Stored records:
──────────

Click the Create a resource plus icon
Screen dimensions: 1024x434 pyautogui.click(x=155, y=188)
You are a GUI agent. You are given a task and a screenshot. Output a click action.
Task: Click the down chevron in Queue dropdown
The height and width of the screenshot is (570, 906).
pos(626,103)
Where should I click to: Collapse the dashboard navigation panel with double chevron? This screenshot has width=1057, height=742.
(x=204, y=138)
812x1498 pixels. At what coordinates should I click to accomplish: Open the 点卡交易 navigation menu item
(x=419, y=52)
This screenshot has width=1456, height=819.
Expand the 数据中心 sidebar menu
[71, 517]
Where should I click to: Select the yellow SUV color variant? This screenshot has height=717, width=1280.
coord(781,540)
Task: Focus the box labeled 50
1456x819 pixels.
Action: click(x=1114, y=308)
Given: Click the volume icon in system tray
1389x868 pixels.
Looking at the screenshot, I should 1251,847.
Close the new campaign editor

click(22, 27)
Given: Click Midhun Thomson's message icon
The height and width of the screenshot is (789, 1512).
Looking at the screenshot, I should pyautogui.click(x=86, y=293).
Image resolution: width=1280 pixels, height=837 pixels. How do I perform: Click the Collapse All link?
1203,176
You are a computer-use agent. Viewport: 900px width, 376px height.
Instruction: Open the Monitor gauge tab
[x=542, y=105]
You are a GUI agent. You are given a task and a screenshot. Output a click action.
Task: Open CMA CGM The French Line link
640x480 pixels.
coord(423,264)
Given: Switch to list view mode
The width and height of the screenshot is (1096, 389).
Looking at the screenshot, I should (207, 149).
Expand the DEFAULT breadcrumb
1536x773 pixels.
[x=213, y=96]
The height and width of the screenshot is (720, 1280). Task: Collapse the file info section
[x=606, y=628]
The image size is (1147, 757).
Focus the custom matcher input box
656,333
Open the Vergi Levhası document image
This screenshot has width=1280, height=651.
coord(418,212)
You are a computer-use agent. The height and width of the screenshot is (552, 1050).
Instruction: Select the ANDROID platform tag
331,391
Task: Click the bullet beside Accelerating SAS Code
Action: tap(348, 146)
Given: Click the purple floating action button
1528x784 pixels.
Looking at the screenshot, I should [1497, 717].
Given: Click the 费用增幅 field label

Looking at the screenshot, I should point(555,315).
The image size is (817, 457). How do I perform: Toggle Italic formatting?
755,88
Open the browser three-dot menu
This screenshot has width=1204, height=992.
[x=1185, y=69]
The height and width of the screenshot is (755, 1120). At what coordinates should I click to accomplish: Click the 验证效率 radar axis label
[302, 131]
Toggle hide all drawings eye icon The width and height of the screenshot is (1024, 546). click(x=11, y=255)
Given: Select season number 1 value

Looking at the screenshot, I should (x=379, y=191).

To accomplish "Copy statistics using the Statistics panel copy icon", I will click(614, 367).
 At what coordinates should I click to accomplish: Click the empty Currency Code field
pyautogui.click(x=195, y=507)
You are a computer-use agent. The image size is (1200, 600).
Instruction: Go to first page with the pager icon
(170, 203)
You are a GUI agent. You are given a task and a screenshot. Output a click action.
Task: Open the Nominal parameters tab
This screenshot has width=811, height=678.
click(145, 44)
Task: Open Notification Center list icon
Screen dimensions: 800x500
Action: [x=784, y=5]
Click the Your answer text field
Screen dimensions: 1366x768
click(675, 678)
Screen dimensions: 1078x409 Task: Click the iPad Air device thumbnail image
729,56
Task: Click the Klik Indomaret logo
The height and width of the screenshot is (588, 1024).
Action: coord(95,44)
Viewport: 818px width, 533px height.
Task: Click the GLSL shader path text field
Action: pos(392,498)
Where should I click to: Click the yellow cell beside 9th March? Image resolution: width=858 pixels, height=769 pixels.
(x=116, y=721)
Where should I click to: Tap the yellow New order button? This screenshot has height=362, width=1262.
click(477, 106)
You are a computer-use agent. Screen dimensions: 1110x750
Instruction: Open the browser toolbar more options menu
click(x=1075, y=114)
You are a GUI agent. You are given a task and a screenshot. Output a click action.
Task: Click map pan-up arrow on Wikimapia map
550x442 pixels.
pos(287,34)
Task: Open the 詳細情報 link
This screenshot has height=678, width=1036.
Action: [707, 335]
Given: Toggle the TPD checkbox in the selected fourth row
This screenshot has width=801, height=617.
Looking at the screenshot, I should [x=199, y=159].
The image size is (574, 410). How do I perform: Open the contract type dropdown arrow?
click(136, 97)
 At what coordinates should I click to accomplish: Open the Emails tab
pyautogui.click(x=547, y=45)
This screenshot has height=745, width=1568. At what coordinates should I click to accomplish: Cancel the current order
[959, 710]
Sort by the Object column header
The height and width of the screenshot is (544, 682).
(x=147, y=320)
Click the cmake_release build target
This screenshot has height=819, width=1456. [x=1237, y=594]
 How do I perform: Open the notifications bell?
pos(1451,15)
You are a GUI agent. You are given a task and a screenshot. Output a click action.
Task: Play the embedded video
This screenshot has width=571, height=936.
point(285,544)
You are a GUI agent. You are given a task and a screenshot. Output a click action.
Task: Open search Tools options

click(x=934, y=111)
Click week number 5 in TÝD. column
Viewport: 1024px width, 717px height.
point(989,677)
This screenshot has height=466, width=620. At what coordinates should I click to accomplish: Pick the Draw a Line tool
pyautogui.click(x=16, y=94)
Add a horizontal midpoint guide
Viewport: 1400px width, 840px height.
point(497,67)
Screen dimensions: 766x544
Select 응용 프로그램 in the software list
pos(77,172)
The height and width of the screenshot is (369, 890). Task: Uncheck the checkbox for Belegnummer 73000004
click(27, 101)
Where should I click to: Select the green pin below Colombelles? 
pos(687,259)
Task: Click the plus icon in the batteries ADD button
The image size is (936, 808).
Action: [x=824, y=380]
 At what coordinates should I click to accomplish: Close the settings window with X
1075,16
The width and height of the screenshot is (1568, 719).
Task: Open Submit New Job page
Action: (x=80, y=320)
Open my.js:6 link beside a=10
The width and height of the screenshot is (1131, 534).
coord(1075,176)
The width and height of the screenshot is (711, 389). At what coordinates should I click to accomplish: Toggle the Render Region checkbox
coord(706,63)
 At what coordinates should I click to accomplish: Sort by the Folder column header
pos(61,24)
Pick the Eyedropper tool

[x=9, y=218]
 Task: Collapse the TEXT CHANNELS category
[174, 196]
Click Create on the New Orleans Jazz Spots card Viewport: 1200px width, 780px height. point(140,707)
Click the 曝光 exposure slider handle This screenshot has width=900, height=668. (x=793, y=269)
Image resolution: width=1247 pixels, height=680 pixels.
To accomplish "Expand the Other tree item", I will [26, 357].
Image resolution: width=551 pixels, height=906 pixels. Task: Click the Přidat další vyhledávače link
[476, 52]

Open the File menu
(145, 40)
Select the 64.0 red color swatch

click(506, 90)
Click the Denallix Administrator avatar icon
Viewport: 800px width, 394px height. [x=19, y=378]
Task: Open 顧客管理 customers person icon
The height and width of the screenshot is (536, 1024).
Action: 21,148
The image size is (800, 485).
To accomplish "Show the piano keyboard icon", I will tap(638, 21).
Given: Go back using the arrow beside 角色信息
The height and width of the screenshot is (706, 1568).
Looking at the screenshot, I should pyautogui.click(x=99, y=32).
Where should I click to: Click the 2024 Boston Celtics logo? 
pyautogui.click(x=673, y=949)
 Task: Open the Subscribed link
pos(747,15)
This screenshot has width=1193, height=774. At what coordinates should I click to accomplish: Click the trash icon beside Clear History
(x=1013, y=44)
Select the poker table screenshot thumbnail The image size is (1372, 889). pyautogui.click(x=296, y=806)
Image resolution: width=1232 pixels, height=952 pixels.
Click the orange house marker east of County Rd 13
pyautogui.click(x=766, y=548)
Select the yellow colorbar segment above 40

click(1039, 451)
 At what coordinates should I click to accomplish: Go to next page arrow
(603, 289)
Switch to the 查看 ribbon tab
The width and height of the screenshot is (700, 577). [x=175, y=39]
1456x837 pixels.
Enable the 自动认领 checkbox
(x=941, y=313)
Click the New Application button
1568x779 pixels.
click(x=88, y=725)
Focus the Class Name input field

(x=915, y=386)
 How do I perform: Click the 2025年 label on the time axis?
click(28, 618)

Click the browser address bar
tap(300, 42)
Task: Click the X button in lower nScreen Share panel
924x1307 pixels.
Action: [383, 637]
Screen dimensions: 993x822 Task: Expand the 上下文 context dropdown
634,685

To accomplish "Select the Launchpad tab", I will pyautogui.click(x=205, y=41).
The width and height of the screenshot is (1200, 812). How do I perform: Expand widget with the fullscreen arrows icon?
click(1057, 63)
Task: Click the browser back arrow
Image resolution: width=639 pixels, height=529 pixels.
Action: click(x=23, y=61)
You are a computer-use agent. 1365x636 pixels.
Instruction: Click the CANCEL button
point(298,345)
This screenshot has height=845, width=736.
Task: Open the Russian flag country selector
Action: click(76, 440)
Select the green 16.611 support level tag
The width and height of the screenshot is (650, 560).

──────────

# AIM OF THE TASK
Each line of the data that has the string "will" should be returned.

# SOLVED EXERCISE
To accomplish "Copy statistics using the Statistics panel copy icon", I will click(614, 367).
To accomplish "Expand the Other tree item", I will [26, 357].
To accomplish "Show the piano keyboard icon", I will tap(638, 21).
To accomplish "Select the Launchpad tab", I will pyautogui.click(x=205, y=41).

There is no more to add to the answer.